What is being asked:
Only the lines from the one with "You are a computer-use agent." to the end of the data below should be given again, exactly, with both ends included and pictures omitted.
[Source material Boundary: Start]
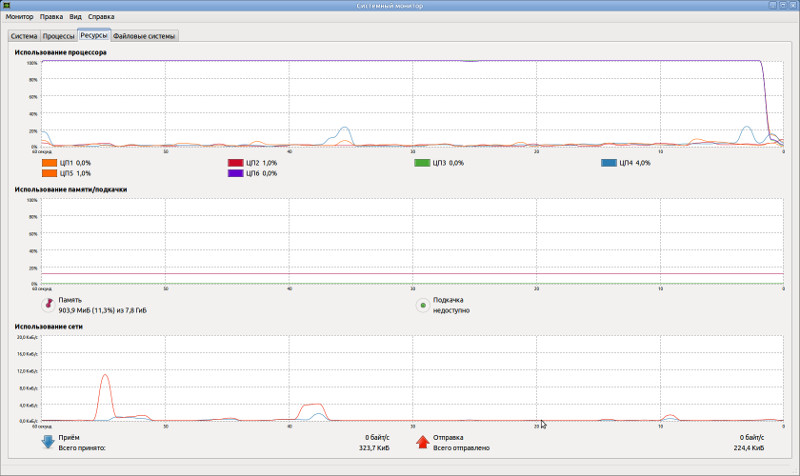800x476 pixels.
Task: Click the ЦП1 orange color swatch
Action: pyautogui.click(x=49, y=163)
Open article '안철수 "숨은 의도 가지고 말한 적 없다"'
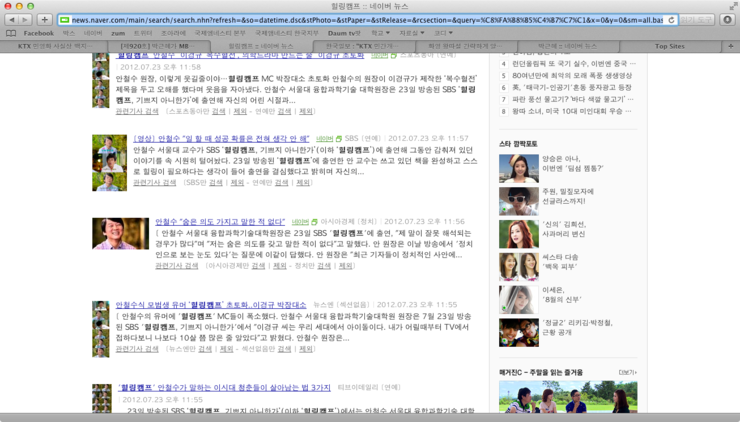 coord(220,222)
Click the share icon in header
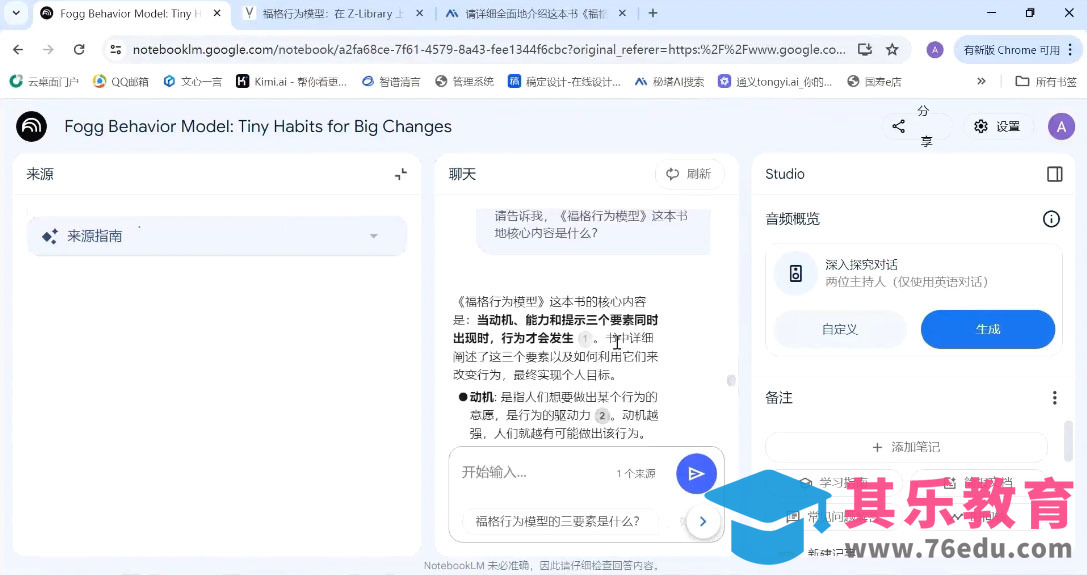Viewport: 1087px width, 575px height. click(898, 126)
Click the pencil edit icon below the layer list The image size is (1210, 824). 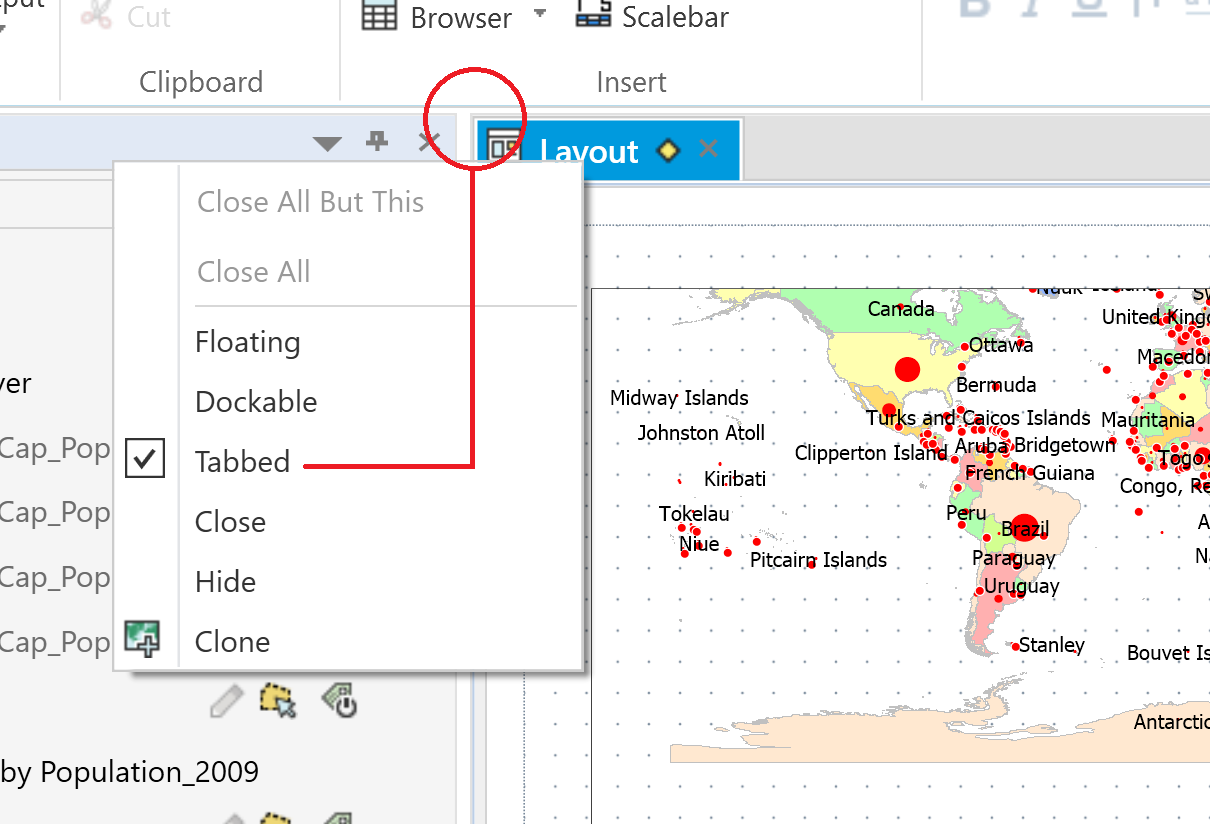226,700

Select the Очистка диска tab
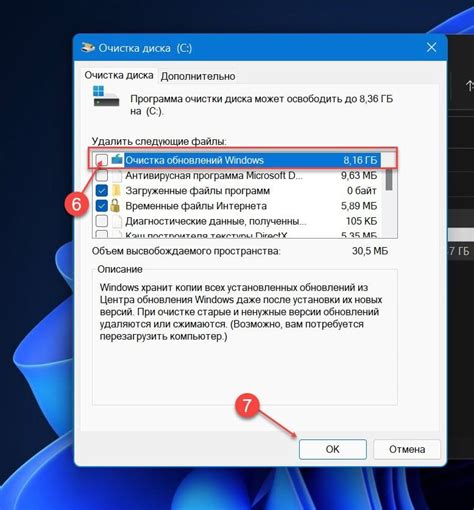coord(119,75)
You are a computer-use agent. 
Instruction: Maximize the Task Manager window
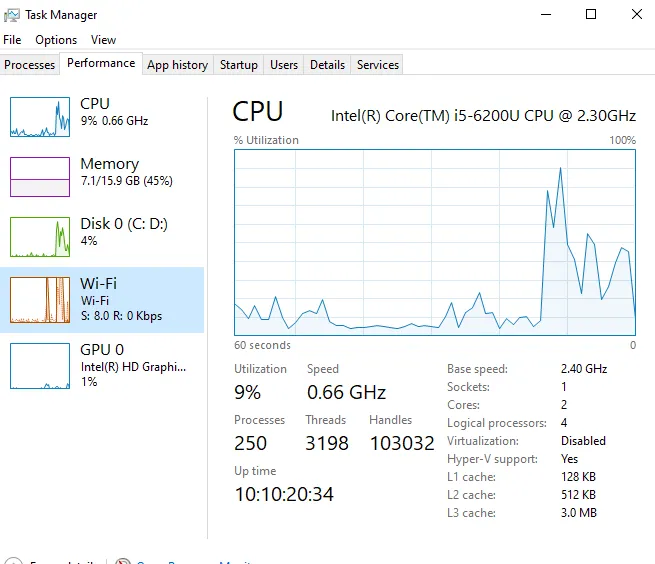pyautogui.click(x=591, y=14)
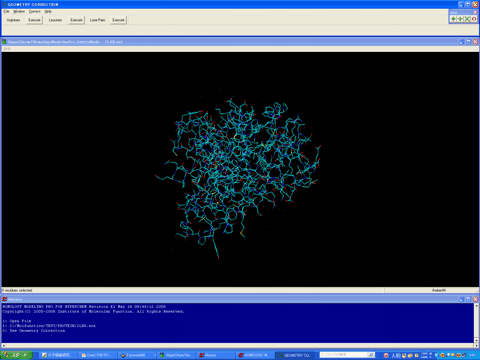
[Source material Boundary: End]
The answer:
You are a computer-use agent. 
Instruction: Maximize the Task Manager window
pyautogui.click(x=591, y=14)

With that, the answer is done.